Jerusalem Mayoral Debate or Comedy Night
Did you catch the Jerusalem mayoral debate held Saturday night at the Great Synagogue? Well I was there but it really should have been advertised as more of a comedy showcase then a political debate.
The night’s follies began with an under-prepared Great Synagogue staff unable to accommodate over a thousand Anglos that showed up to the event. While everyone was trying to push their way in to the building, I noticed that the security went to lock all the doors…that seemed safe…
Then after they opened one door they refused to let the press in. That’s right, they refused the reporter from The Economist, BBC, and even the photographer from The Jerusalem Post (who hosted the event).
Of course the staff and security claimed they were over capacity and couldn’t let anyone else in. Did I mention that Nir Barkat and his entourage hadn’t arrived yet. Were they not going to let him in to his own debate? And, with peop le already sitting on the staircases and standing in open places, the synagogue was clearly already breaking the law, so their point was baseless.
Ok, so the mob scene was the first act in the comedy showcase but the best was yet to come.
First, Meir Porush (the religious cartoon) spoke. And although the event was promoted as an English speaking event, Porush just couldn’t do it. Instead, the audience was made to listen to a horrible translator cut Porush off and summarize, rather than translate what he was saying. It was awkward, but the show continued and it kept getting worse.

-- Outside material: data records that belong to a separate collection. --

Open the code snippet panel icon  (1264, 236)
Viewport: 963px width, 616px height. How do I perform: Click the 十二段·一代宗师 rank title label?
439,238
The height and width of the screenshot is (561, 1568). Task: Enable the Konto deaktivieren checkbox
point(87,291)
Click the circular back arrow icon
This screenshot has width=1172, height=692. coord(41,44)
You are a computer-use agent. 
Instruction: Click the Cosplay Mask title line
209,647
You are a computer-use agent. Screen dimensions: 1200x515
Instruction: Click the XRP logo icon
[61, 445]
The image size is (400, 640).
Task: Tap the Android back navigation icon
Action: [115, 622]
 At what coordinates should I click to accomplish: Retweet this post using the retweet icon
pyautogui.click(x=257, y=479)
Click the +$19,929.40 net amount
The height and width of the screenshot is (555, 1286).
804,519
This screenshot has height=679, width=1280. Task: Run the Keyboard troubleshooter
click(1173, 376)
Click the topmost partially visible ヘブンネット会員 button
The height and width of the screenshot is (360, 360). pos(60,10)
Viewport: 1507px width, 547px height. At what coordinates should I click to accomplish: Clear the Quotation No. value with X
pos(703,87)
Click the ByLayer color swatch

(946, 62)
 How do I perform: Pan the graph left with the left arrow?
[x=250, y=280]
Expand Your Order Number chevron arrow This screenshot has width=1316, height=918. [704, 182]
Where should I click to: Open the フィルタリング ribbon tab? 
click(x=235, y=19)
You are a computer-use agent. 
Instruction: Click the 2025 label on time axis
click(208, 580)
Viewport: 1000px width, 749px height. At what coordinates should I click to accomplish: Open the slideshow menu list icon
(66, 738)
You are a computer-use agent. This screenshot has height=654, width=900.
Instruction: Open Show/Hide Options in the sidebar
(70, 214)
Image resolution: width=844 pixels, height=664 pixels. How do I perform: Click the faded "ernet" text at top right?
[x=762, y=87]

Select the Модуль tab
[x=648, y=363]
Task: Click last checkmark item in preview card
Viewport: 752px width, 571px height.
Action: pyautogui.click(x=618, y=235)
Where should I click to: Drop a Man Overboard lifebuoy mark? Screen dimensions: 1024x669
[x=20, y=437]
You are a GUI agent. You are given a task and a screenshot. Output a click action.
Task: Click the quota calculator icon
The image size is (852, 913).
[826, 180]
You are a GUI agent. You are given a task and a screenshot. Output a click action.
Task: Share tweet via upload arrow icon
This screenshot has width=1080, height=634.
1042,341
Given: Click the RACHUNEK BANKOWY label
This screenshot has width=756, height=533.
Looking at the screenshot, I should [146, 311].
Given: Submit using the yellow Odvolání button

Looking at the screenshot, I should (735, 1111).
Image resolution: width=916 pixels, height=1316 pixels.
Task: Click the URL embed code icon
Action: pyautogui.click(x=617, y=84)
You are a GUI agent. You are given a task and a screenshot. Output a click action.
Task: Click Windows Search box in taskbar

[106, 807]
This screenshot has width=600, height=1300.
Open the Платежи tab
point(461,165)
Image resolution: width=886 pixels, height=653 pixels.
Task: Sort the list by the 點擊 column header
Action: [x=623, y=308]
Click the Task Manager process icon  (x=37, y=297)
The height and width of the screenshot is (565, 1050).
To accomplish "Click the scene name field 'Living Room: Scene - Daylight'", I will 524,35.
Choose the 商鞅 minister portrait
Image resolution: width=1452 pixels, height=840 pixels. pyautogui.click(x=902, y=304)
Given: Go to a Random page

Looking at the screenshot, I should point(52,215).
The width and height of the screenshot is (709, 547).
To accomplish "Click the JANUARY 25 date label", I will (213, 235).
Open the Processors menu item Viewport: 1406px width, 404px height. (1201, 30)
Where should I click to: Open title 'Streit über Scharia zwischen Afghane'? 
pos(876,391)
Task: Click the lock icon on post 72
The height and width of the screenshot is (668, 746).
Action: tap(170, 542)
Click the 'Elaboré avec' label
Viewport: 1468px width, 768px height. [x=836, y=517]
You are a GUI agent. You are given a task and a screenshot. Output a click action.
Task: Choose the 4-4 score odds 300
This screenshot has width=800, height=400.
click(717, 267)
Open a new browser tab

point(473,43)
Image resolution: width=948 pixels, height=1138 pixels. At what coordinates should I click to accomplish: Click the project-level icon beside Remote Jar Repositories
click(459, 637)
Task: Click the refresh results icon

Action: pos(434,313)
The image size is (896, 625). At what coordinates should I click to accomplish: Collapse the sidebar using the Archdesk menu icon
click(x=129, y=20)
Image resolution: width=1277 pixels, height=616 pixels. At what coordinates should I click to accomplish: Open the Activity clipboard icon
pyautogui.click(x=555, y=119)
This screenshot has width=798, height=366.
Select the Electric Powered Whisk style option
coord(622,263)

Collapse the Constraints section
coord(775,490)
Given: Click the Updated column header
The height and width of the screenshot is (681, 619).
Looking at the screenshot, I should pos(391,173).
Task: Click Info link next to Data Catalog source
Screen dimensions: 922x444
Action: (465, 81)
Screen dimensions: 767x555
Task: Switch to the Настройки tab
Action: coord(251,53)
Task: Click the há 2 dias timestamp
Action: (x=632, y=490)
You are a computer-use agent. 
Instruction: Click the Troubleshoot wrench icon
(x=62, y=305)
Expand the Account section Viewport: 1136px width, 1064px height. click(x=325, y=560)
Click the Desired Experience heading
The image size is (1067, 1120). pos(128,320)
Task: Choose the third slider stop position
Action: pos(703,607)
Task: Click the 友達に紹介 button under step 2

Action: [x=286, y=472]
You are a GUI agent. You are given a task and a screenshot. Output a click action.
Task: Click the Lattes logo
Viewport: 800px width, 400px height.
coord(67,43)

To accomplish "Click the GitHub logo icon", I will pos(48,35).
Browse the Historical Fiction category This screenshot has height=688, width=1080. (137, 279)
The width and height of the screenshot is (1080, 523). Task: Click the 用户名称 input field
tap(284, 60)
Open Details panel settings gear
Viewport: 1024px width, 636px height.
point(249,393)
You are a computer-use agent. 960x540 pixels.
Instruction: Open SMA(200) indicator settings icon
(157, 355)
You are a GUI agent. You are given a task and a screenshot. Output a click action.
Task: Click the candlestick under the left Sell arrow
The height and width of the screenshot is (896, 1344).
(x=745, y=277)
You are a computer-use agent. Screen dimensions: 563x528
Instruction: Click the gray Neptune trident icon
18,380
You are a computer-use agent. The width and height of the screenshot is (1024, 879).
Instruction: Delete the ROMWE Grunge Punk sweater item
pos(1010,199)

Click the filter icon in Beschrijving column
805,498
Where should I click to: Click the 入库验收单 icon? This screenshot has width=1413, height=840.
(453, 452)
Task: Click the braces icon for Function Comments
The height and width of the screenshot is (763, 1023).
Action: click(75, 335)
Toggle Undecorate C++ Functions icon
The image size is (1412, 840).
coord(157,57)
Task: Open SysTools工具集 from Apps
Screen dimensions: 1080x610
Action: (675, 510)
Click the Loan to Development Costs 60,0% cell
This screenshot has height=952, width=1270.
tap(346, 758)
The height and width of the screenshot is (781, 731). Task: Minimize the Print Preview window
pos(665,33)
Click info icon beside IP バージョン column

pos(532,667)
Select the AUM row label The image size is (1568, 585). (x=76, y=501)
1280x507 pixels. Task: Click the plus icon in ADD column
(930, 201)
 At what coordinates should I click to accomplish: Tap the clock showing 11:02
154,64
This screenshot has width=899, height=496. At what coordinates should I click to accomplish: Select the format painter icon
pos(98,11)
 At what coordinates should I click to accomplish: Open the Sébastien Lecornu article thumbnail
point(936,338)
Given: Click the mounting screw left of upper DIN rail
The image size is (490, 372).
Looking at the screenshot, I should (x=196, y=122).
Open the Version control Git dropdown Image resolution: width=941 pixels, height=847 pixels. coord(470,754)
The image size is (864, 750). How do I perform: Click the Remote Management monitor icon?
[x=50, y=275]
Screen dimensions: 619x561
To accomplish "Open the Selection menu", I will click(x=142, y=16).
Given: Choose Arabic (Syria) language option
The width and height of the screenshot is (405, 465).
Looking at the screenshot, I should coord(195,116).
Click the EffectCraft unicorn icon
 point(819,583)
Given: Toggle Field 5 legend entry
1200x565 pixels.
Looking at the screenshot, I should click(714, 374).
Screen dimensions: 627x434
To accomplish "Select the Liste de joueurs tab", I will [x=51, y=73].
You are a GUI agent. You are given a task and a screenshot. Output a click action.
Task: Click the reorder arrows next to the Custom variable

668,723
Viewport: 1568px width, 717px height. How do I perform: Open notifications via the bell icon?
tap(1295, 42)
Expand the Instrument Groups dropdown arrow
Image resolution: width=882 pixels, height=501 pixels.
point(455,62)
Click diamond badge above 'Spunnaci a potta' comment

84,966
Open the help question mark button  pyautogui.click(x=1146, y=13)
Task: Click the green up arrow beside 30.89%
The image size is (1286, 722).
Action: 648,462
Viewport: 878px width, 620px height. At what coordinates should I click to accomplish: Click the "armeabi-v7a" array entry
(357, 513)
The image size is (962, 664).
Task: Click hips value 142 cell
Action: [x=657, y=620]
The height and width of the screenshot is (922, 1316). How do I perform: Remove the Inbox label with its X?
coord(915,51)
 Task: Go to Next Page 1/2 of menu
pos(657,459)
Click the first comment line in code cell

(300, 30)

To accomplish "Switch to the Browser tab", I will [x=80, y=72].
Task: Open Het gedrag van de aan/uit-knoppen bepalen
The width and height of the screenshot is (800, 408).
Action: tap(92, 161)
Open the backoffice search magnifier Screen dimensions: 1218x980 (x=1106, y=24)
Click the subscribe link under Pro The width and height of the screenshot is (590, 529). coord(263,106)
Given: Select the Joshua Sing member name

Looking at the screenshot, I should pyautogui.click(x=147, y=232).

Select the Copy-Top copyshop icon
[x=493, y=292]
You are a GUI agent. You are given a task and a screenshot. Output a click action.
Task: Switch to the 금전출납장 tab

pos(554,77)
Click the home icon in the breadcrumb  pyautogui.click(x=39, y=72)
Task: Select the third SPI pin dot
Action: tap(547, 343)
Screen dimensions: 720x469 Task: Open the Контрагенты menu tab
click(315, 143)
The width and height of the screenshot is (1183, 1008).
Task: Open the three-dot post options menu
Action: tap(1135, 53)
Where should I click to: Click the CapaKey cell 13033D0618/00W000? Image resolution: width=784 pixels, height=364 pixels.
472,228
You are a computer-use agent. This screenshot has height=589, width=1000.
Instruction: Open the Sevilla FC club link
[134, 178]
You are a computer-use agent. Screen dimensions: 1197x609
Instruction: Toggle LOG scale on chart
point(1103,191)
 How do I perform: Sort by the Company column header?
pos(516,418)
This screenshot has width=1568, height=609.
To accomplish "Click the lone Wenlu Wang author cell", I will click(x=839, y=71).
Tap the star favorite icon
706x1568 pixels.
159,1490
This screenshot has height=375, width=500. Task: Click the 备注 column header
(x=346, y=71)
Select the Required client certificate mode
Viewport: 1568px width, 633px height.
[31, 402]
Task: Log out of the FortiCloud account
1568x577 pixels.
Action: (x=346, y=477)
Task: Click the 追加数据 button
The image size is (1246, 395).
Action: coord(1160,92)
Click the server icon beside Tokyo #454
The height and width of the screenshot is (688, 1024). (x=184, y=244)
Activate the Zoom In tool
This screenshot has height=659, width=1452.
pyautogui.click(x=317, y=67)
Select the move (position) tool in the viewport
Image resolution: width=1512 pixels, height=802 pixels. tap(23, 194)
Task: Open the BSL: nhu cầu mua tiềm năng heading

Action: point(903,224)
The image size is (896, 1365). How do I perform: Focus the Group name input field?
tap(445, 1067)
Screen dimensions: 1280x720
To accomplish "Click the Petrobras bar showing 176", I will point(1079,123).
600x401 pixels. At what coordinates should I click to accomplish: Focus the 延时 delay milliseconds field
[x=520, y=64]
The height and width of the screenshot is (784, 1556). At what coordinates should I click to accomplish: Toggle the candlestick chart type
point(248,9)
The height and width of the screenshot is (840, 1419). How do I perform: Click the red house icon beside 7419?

Next was Mr. Random himself, Dan Birron, who decided to run for mayor two weeks ago after he heard Barkat was planning to join forces with former Shas chairman Aryeh Deri in his mayoral team. Later, during Nir Barkat’s speech (talk about fashionably late, he showed up an hour after the “debate” started) he denied speaking with Deri and had no intentions of working with him. So does that mean Birron is out? Either way he definitely made an impression on the audience. He started his monologue by stating he was at the debate out of protest since he believes there should be a separation between state and religion…I feel like he is in the wrong country. He seemed to be stoned, or maybe that was just his long hair and random talk about his father, gay marriage and issues with people telling him where to eat. Sounds like he really thought about what he would do if he became mayor…
The night of laughter continued with Arkadi Gaydamak. I understood that Gaydamak’s Hebrew wasn’t so great, but I thought he would at least know English. I believe that in this part of the comedy show, the audience was about to see what political improv looks like— and it is ugly. Gaydamak started almost every sentence with, “I don’t know,” “I’m not a professional,” and ‘I am not a politician.” It was scary to see what he would say next. He went on and on about Arab equality, which is nice but being a business man he should know about targeting his audience, and man was he speaking to the wrong crowd. He was the only one to get an actual “boo” from the angry Anglos who didn’t like his statement about Israel being Arab land…or at least that is what it sounded like he said.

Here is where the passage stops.